**TASK PROMPT**.
Will you reproduce, word for word, the stretch of the items below that opens with the line containing "Describe the element at coordinates (149, 632)" and closes with the line containing "γ = 1.274,6"?

------ MATERIAL TO PROCESS

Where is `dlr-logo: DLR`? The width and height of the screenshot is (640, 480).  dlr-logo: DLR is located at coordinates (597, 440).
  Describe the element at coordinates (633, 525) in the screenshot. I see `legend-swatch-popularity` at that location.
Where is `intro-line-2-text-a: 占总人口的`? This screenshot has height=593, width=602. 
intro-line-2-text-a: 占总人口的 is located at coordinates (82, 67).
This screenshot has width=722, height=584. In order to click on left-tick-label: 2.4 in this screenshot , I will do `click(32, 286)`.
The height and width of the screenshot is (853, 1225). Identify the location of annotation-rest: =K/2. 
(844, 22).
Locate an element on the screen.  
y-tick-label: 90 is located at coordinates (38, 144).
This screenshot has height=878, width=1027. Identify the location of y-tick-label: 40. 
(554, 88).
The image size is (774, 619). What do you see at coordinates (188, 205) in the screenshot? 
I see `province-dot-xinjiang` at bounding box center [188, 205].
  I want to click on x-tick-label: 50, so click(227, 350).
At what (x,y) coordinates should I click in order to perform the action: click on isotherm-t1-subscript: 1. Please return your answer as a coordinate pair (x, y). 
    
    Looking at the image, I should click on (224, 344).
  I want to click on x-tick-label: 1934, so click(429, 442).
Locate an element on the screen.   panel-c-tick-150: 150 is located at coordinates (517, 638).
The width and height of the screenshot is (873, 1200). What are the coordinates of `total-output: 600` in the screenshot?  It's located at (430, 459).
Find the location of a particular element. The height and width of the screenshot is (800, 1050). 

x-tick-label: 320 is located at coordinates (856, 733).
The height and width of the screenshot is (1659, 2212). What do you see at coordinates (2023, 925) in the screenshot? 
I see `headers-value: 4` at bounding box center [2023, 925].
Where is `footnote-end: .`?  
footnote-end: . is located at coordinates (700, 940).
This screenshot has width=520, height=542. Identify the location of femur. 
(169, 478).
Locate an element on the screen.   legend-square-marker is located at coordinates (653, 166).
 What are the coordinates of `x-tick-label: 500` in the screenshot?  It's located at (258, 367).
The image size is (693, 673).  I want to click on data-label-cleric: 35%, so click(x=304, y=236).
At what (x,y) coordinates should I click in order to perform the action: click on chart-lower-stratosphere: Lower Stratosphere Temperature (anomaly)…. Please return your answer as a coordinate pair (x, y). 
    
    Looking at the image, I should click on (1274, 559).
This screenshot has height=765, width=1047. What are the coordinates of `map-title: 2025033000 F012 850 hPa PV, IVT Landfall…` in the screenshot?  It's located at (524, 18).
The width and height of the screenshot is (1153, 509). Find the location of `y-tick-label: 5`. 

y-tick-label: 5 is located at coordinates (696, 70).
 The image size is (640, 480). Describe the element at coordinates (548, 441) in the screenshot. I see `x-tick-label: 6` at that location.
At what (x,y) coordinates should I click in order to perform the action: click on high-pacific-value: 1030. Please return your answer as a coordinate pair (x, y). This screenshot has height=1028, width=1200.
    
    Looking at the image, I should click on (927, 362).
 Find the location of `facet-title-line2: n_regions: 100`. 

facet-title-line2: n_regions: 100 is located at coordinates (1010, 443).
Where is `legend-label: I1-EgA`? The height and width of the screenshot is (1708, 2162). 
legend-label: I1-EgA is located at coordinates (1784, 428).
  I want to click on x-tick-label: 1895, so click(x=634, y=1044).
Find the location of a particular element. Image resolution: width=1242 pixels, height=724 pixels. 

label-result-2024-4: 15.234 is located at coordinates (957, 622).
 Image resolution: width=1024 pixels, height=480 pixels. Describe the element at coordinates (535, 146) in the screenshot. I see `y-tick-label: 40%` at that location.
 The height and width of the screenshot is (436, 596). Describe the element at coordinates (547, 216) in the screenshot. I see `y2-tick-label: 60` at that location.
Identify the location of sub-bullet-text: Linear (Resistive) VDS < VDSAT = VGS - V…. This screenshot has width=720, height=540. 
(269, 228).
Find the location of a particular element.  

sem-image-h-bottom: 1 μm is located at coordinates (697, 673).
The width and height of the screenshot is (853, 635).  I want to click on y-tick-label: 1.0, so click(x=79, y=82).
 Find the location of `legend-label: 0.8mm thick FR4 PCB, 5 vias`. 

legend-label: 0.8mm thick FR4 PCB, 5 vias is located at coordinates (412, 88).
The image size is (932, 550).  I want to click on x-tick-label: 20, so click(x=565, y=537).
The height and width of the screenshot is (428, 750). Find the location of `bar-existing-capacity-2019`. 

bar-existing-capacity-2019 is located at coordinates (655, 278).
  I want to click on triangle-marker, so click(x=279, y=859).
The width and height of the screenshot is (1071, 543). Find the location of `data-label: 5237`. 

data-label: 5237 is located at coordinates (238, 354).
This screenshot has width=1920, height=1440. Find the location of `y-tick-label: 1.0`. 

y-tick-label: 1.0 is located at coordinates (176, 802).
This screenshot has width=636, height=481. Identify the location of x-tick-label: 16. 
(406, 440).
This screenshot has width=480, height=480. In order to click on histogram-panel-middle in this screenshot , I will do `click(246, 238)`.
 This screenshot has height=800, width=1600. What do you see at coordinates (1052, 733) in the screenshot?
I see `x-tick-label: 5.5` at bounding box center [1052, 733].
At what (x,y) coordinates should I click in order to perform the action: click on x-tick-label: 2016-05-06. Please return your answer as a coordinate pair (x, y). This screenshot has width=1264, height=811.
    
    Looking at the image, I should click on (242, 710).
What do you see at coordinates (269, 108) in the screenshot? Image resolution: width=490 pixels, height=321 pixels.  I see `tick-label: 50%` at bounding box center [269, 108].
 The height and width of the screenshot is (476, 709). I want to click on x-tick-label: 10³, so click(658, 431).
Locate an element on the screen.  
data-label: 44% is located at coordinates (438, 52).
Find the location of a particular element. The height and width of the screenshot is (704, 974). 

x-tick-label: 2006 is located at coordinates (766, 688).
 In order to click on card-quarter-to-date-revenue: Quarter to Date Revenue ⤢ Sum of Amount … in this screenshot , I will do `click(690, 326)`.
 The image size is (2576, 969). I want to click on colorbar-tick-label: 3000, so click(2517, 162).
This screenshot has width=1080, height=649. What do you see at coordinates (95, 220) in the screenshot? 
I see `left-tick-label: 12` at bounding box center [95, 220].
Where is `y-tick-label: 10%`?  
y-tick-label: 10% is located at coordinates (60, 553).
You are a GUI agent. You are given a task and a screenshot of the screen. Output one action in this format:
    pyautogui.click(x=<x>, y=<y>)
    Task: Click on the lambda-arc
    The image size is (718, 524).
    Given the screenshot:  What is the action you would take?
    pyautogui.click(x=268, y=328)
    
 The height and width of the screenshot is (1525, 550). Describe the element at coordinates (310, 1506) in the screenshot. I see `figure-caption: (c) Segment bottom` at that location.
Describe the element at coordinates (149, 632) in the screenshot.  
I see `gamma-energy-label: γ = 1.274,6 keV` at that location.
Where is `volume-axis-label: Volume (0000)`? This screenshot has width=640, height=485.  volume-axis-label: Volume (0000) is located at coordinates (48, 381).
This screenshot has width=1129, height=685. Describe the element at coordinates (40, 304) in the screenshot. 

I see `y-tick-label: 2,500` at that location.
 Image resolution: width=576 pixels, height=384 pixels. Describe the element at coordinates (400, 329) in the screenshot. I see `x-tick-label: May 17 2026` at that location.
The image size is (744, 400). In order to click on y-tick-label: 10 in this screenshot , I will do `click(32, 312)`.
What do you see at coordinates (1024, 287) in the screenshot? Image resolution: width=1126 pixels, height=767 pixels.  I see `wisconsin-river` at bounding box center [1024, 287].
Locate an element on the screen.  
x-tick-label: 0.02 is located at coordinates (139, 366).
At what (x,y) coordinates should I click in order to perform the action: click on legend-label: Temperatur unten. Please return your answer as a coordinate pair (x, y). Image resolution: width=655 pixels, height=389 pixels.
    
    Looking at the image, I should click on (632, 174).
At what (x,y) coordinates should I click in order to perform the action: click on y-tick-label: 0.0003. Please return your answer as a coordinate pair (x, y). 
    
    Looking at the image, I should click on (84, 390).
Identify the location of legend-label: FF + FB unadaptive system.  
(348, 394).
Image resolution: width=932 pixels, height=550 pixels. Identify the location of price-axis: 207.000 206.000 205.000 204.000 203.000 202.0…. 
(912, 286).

------------

**RESPONSE AREA**.
Describe the element at coordinates (149, 632) in the screenshot.  
I see `gamma-energy-label: γ = 1.274,6 keV` at that location.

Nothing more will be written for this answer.